Depression and Caregiving

Strategies to Help Yourself

Depressive disorders can make one feel exhausted, helpless, and hopeless. Such negative thoughts and feelings make some people feel like giving up. It is important to realize that these negative views are part of the depression and may not accurately reflect the situation. Below are guidelines adapted from the National Institute of Mental Health offering recommendations for dealing with depression. Set realistic goals in light of the depression. You may not be able to accomplish as much as you are accustomed to when you are feeling well.

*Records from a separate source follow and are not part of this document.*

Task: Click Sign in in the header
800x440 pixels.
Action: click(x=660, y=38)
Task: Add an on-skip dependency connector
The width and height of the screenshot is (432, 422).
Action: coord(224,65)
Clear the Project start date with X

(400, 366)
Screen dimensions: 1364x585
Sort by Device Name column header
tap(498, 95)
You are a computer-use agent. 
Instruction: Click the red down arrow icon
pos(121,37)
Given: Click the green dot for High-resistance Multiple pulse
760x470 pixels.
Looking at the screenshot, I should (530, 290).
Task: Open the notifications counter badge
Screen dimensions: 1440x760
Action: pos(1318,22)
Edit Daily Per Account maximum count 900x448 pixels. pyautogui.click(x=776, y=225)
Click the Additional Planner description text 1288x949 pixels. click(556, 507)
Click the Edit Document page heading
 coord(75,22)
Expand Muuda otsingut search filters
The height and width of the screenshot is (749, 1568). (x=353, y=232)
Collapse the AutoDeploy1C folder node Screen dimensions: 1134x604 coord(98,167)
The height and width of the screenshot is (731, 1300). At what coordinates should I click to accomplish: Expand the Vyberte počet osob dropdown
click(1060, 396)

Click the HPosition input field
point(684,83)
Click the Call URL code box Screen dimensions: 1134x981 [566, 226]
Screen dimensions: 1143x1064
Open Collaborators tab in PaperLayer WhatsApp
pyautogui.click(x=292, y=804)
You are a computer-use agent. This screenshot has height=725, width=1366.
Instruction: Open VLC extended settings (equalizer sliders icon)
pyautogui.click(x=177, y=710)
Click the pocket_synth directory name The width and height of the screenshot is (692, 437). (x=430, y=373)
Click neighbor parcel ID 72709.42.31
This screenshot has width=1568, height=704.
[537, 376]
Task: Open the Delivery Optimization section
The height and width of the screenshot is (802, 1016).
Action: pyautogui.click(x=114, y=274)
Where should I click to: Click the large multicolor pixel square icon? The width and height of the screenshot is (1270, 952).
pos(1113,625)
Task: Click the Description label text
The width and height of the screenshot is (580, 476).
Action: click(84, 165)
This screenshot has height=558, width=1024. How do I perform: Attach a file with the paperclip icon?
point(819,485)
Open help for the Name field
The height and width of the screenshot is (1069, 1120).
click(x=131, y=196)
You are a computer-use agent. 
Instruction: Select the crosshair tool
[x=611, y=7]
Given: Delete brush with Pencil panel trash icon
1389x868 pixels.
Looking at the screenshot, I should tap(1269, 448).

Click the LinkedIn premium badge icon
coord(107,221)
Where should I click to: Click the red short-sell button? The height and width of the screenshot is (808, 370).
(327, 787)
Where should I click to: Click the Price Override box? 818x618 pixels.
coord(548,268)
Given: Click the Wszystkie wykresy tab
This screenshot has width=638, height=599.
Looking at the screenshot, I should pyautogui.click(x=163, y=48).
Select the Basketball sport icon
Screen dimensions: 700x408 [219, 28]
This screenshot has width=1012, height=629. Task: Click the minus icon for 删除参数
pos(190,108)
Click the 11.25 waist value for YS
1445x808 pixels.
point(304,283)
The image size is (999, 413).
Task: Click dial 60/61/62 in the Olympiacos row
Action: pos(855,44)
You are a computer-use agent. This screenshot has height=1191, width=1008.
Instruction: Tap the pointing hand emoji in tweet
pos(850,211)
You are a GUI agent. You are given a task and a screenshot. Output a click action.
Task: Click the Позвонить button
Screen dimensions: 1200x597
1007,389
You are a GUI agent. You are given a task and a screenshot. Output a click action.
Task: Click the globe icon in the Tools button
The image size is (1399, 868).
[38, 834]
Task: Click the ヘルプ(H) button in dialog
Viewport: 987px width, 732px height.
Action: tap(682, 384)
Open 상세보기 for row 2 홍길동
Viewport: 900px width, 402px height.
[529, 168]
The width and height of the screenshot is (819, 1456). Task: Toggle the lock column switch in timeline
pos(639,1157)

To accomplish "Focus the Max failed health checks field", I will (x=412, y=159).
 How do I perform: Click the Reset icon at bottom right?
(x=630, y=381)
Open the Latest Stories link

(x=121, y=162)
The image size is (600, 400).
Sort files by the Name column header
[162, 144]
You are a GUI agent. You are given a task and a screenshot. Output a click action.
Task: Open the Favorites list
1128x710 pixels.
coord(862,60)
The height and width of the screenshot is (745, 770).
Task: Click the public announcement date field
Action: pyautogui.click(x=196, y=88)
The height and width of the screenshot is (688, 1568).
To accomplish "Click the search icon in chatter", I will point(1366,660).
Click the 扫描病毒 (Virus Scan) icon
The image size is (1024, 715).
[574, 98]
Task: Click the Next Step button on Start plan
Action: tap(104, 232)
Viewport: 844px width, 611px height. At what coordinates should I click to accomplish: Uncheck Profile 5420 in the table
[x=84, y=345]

  • Break large tasks into small ones, set some priorities, and do what you can as you can.
  • Try to be with other people and to confide in someone you know and trust; it is often better than suffering alone.
  • Participate in activities that may make you feel better, such as exercise, going to a movie or ballgame, or attending a religious, social, or community event.
  • Expect your mood to improve gradually, not immediately. Feeling better takes time.
  • It is advisable to postpone important decisions until the depression has lifted. Before deciding to make a significant transition—change jobs, get married or divorced—discuss it with others who know you well and can offer another view of your situation.
  • People rarely “snap out of” a depression. People who expect you to do this are misguided in their understanding of your condition.
  • Remember, positive thinking and the practice of new coping patterns will replace the negative thinking that is part of the depression. The negative thinking will be reduced as your depression responds to treatment.
  • Say “yes” to offers of help and engagement by family and friends who you know and trust.
  • If depression persists, consult a physician or professional counselor.